• [Problem to work on] What is needed here is an exact copy of all the data.

══ Excerpted records ══

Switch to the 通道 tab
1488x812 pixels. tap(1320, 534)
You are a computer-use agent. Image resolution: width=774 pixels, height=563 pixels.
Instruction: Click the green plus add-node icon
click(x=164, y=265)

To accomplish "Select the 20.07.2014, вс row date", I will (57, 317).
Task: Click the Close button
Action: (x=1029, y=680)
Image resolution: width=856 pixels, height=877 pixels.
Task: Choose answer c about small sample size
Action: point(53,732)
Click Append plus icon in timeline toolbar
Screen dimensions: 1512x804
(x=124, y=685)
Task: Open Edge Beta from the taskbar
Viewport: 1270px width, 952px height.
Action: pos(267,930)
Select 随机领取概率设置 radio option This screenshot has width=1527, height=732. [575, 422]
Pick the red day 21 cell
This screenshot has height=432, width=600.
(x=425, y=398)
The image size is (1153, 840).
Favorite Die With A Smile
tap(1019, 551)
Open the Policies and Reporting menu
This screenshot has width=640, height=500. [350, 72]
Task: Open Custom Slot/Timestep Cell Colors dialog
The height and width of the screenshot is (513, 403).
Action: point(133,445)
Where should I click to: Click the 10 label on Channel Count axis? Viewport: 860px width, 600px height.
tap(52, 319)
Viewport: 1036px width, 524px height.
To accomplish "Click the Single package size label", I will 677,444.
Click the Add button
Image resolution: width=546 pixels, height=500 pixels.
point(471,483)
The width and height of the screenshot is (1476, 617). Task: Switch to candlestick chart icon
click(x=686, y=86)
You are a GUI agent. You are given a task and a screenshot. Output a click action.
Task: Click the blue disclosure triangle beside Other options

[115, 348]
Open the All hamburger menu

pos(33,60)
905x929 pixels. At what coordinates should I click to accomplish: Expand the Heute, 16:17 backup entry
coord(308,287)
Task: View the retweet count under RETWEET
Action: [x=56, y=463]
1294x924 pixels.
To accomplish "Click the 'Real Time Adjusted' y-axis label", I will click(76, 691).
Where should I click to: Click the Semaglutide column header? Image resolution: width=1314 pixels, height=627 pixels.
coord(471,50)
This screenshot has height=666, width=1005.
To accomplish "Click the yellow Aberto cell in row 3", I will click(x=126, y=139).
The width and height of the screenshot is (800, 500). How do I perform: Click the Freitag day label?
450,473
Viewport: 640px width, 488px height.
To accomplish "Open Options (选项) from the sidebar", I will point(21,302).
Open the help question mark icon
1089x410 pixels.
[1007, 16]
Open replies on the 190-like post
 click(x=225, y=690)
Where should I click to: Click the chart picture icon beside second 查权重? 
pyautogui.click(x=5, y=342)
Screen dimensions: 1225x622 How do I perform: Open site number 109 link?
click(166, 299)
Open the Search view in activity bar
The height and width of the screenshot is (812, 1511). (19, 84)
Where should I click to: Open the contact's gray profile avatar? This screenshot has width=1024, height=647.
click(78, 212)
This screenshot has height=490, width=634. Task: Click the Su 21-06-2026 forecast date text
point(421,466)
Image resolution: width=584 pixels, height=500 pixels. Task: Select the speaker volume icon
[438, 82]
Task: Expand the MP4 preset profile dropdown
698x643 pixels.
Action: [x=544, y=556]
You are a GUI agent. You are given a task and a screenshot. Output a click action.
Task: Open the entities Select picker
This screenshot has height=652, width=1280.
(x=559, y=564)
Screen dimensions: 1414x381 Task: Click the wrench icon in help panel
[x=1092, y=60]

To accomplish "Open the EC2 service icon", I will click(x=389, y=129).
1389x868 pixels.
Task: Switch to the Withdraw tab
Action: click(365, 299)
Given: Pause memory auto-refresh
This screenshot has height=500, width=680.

═══

• [Response for this exercise]
Switch to the 通道 tab
1488x812 pixels. tap(1320, 534)
You are a computer-use agent. Image resolution: width=774 pixels, height=563 pixels.
Instruction: Click the green plus add-node icon
click(x=164, y=265)

To accomplish "Select the 20.07.2014, вс row date", I will (57, 317).
Task: Click the Close button
Action: (x=1029, y=680)
Image resolution: width=856 pixels, height=877 pixels.
Task: Choose answer c about small sample size
Action: point(53,732)
Click Append plus icon in timeline toolbar
Screen dimensions: 1512x804
(x=124, y=685)
Task: Open Edge Beta from the taskbar
Viewport: 1270px width, 952px height.
Action: pos(267,930)
Select 随机领取概率设置 radio option This screenshot has width=1527, height=732. [575, 422]
Pick the red day 21 cell
This screenshot has height=432, width=600.
(x=425, y=398)
The image size is (1153, 840).
Favorite Die With A Smile
tap(1019, 551)
Open the Policies and Reporting menu
This screenshot has width=640, height=500. [350, 72]
Task: Open Custom Slot/Timestep Cell Colors dialog
The height and width of the screenshot is (513, 403).
Action: point(133,445)
Where should I click to: Click the 10 label on Channel Count axis? Viewport: 860px width, 600px height.
tap(52, 319)
Viewport: 1036px width, 524px height.
To accomplish "Click the Single package size label", I will 677,444.
Click the Add button
Image resolution: width=546 pixels, height=500 pixels.
point(471,483)
The width and height of the screenshot is (1476, 617). Task: Switch to candlestick chart icon
click(x=686, y=86)
You are a GUI agent. You are given a task and a screenshot. Output a click action.
Task: Click the blue disclosure triangle beside Other options

[115, 348]
Open the All hamburger menu

pos(33,60)
905x929 pixels. At what coordinates should I click to accomplish: Expand the Heute, 16:17 backup entry
coord(308,287)
Task: View the retweet count under RETWEET
Action: [x=56, y=463]
1294x924 pixels.
To accomplish "Click the 'Real Time Adjusted' y-axis label", I will click(76, 691).
Where should I click to: Click the Semaglutide column header? Image resolution: width=1314 pixels, height=627 pixels.
coord(471,50)
This screenshot has height=666, width=1005.
To accomplish "Click the yellow Aberto cell in row 3", I will click(x=126, y=139).
The width and height of the screenshot is (800, 500). How do I perform: Click the Freitag day label?
450,473
Viewport: 640px width, 488px height.
To accomplish "Open Options (选项) from the sidebar", I will point(21,302).
Open the help question mark icon
1089x410 pixels.
[1007, 16]
Open replies on the 190-like post
 click(x=225, y=690)
Where should I click to: Click the chart picture icon beside second 查权重? 
pyautogui.click(x=5, y=342)
Screen dimensions: 1225x622 How do I perform: Open site number 109 link?
click(166, 299)
Open the Search view in activity bar
The height and width of the screenshot is (812, 1511). (19, 84)
Where should I click to: Open the contact's gray profile avatar? This screenshot has width=1024, height=647.
click(78, 212)
This screenshot has height=490, width=634. Task: Click the Su 21-06-2026 forecast date text
point(421,466)
Image resolution: width=584 pixels, height=500 pixels. Task: Select the speaker volume icon
[438, 82]
Task: Expand the MP4 preset profile dropdown
698x643 pixels.
Action: [x=544, y=556]
You are a GUI agent. You are given a task and a screenshot. Output a click action.
Task: Open the entities Select picker
This screenshot has height=652, width=1280.
(x=559, y=564)
Screen dimensions: 1414x381 Task: Click the wrench icon in help panel
[x=1092, y=60]

To accomplish "Open the EC2 service icon", I will click(x=389, y=129).
1389x868 pixels.
Task: Switch to the Withdraw tab
Action: click(365, 299)
Given: Pause memory auto-refresh
This screenshot has height=500, width=680.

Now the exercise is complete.